Question

Use a Special Factoring Formula to factor the expression.$$9 a^{2}-16$$

Answer

**step1 Identify the type of factoring formula**

The given expression is in the form of a difference between two perfect squares. The special factoring formula for the difference of two squares is used to factor such expressions.

$$x^2 - y^2 = (x - y)(x + y)$$

**step2 Rewrite the terms as squares**

To apply the formula, we need to express each term in the given expression as a perfect square. We need to find what, when squared, gives $$9a^2$$ and what, when squared, gives $$16$$.

$$9a^2 = (3a)^2$$

$$16 = (4)^2$$

So, we can identify $$x = 3a$$ and $$y = 4$$.

**step3 Apply the difference of two squares formula**

Now that we have identified $$x$$ and $$y$$, substitute these values into the difference of two squares formula $$ (x - y)(x + y) $$ to get the factored form of the expression.

$$(3a)^2 - (4)^2 = (3a - 4)(3a + 4)$$

Alternative answer

Answer: $(3a - 4)(3a + 4)$ Explain
This is a question about <factoring the difference of two squares> . The solving step is:

Hey friend! We need to factor the expression $9a^2 - 16$.
This looks like a special kind of factoring called "difference of two squares."
1. First, let's figure out what numbers, when squared, give us $9a^2$ and $16$.
* For $9a^2$, if we think about it, $3 \times 3 = 9$ and $a \times a = a^2$. So, $(3a) \times (3a) = (3a)^2$.
* For $16$, we know that $4 \times 4 = 16$. So, $4^2$.
2. Now we can see that our expression is really $(3a)^2 - 4^2$.
3. The special rule for "difference of two squares" is super simple: if you have something squared minus something else squared (like $x^2 - y^2$), it always factors into $(x - y)(x + y)$.
4. In our problem, $x$ is $3a$ and $y$ is $4$.
5. So, we just plug them into the formula: $(3a - 4)(3a + 4)$.
And that's it!

Alternative answer

Answer: $(3a - 4)(3a + 4)$

Explain
This is a question about <difference of squares> </difference of squares>. The solving step is:

Hey! This problem looks like a super cool one about "difference of squares." That's when you have one perfect square number or term, minus another perfect square number or term.

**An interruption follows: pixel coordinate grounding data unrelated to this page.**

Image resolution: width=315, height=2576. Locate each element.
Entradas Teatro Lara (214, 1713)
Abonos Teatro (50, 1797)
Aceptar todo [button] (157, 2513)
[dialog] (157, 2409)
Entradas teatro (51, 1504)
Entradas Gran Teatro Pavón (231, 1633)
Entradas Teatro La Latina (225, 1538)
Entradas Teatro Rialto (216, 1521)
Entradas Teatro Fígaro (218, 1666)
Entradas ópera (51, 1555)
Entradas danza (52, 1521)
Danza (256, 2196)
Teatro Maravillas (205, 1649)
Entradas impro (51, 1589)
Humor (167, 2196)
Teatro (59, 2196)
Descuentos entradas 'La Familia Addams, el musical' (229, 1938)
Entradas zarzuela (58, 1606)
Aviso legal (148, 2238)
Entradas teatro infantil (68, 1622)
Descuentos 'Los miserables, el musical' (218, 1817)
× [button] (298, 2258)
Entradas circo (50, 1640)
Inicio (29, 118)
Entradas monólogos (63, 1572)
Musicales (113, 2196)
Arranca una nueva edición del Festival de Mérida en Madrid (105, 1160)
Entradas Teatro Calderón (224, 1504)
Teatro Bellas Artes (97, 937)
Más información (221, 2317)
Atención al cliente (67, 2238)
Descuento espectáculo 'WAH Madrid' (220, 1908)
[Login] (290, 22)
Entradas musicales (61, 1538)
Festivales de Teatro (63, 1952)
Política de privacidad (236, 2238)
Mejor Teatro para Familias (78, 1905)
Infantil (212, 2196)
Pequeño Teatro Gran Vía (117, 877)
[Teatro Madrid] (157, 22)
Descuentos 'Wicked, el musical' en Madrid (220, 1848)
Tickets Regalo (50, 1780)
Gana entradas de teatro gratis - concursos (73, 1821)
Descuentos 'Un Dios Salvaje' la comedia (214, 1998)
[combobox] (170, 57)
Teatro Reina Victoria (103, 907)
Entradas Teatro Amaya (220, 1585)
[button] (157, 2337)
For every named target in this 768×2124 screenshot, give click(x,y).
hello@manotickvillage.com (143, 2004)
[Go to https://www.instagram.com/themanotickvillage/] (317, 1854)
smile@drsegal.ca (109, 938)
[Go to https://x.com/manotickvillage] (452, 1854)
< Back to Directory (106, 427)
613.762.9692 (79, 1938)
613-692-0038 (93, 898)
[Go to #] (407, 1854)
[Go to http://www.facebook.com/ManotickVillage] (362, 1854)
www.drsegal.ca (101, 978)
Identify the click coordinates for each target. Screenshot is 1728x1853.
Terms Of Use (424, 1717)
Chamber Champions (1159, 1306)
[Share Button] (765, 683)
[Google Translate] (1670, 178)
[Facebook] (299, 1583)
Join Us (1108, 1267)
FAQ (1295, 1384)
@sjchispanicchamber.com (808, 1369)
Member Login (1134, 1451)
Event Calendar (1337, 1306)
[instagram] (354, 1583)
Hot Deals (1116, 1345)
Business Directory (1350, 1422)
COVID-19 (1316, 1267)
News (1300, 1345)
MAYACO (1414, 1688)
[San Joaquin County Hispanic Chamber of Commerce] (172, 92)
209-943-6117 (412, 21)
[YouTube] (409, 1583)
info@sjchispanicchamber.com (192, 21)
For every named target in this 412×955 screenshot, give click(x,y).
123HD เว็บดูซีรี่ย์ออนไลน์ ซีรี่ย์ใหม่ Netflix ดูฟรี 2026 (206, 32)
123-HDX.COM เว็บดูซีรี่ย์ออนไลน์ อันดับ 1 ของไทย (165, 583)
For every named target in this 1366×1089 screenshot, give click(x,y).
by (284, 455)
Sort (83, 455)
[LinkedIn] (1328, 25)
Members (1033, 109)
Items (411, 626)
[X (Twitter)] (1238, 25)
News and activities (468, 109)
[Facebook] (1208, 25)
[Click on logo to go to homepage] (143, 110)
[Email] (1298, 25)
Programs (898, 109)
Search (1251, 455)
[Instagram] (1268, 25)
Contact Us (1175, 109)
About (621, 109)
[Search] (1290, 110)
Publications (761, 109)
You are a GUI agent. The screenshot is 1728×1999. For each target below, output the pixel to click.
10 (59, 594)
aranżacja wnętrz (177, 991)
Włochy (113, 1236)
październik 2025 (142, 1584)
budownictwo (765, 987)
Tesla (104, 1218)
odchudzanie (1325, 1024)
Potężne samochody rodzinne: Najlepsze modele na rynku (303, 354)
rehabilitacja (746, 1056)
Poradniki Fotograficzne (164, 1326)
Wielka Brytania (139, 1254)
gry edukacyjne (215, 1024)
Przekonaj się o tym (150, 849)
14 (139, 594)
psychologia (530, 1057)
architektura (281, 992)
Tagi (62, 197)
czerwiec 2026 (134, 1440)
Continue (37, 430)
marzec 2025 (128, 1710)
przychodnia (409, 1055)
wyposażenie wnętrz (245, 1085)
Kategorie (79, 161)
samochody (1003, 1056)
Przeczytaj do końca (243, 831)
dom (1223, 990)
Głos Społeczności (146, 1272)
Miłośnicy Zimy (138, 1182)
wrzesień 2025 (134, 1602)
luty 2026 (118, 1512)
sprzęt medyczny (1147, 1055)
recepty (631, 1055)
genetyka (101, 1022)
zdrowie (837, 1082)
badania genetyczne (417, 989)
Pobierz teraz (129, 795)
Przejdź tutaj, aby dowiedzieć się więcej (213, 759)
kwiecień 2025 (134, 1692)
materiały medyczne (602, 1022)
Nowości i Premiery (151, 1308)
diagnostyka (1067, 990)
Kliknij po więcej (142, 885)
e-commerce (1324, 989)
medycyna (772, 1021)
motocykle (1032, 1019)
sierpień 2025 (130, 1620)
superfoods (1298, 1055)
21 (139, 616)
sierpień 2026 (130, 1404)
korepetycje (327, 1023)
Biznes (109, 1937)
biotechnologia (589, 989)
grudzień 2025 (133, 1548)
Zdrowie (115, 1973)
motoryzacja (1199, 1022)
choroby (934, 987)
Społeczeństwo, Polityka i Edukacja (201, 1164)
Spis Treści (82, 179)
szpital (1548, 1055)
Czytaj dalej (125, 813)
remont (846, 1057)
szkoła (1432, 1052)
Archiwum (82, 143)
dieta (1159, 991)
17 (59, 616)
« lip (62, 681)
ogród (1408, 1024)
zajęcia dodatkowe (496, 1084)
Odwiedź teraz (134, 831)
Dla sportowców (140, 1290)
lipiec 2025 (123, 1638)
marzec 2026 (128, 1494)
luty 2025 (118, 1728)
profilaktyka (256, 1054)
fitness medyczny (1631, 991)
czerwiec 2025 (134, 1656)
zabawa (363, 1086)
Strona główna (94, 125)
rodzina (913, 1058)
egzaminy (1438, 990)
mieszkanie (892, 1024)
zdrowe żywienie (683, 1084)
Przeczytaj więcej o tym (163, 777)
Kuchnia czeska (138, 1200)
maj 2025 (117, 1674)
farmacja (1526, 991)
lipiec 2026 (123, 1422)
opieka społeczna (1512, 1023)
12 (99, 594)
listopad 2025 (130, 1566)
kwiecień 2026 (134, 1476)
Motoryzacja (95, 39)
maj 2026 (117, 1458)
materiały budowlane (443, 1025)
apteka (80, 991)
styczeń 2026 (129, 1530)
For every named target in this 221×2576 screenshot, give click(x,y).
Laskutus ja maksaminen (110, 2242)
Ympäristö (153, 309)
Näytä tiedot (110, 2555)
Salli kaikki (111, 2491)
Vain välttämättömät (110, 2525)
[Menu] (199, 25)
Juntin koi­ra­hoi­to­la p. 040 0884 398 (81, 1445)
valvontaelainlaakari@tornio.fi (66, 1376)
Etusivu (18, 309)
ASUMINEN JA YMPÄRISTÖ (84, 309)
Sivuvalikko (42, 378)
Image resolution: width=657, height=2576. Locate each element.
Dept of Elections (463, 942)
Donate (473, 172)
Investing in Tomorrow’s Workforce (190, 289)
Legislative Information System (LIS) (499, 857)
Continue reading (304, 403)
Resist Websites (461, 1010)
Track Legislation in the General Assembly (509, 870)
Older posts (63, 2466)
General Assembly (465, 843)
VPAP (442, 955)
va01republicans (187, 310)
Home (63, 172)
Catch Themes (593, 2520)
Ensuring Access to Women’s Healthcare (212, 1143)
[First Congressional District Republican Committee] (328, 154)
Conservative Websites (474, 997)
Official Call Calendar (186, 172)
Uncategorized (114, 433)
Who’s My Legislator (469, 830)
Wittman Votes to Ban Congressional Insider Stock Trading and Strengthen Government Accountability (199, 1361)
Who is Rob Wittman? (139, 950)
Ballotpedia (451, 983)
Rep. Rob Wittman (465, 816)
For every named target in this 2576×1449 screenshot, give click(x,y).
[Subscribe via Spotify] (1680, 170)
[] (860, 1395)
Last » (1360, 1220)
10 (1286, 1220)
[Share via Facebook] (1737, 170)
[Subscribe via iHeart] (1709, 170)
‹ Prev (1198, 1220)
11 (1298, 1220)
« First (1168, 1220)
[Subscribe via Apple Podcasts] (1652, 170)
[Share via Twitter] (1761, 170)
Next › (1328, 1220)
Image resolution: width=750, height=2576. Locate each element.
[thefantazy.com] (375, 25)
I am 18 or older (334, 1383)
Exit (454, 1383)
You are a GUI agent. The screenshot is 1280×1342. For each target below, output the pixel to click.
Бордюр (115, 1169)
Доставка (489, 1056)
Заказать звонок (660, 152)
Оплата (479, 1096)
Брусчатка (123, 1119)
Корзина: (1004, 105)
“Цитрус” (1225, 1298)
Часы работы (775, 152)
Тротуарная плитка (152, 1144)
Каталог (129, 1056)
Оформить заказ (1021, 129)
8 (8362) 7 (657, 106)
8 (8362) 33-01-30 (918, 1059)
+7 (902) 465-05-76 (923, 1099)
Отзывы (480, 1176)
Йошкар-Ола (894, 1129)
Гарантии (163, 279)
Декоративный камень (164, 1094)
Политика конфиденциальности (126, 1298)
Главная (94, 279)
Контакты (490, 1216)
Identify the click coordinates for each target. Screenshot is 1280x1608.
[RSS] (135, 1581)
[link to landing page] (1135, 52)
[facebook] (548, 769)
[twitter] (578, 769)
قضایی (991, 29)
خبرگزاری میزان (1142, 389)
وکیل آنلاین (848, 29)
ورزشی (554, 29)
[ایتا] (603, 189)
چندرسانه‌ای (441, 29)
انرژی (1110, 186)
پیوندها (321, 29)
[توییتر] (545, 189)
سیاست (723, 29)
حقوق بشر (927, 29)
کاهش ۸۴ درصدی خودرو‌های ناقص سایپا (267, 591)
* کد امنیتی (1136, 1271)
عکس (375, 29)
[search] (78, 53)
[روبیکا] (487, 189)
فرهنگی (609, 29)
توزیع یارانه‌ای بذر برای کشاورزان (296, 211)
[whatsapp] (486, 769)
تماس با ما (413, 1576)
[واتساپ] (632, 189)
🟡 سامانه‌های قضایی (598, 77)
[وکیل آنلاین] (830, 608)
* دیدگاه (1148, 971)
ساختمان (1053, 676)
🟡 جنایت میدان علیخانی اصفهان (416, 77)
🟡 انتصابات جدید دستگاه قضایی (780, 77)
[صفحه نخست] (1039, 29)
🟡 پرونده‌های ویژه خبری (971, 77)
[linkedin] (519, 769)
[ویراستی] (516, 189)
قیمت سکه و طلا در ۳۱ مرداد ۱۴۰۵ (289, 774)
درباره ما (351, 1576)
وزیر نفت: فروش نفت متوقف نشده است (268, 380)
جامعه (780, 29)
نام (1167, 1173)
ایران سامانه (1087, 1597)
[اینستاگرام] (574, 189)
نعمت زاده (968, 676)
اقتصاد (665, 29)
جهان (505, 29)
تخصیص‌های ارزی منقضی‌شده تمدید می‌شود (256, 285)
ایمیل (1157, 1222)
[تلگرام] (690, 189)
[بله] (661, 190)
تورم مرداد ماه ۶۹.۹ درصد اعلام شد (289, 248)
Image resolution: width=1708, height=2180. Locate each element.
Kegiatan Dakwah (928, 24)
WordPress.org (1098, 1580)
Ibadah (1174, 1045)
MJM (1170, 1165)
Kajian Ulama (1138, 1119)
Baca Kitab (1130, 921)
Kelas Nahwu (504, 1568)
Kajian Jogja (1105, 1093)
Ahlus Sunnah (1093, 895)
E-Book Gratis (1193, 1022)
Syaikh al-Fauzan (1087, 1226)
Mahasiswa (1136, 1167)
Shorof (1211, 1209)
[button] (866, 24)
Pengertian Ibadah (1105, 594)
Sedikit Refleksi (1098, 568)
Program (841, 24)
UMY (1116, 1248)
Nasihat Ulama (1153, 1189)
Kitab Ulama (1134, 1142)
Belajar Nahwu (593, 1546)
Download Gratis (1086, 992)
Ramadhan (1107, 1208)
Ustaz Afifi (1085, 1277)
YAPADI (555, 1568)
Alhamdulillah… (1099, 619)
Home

The special formula for this is: $x^2 - y^2 = (x - y)(x + y)$.

1. First, let's look at $9a^2$. Can we write this as something squared? Yes! $9$ is $3 \times 3$, and $a^2$ is $a \times a$. So, $9a^2$ is the same as $(3a)^2$. This means our 'x' is $3a$.
2. Next, let's look at $16$. Can we write this as something squared? Yep! $16$ is $4 \times 4$. So, $16$ is the same as $4^2$. This means our 'y' is $4$.
3. Now we just pop these into our formula $(x - y)(x + y)$.
So, it becomes $(3a - 4)(3a + 4)$.

And that's it! Super easy once you know the trick!

Alternative answer

Answer: (3a - 4)(3a + 4) Explain
This is a question about factoring using the difference of squares formula . The solving step is:

First, I noticed that both parts of the problem, `9a^2` and `16`, are perfect squares! `9a^2` is the same as `(3a) * (3a)`, so it's `(3a)^2`. And `16` is `4 * 4`, so it's `4^2`.
Since we have one perfect square minus another perfect square, we can use a special trick called the "difference of squares" formula! It says that if you have `something squared minus something else squared`, it can be written as `(the first thing minus the second thing) times (the first thing plus the second thing)`.
So, for `(3a)^2 - 4^2`, the "first thing" is `3a` and the "second thing" is `4`.
Following the formula, we get `(3a - 4)(3a + 4)`. It's like magic!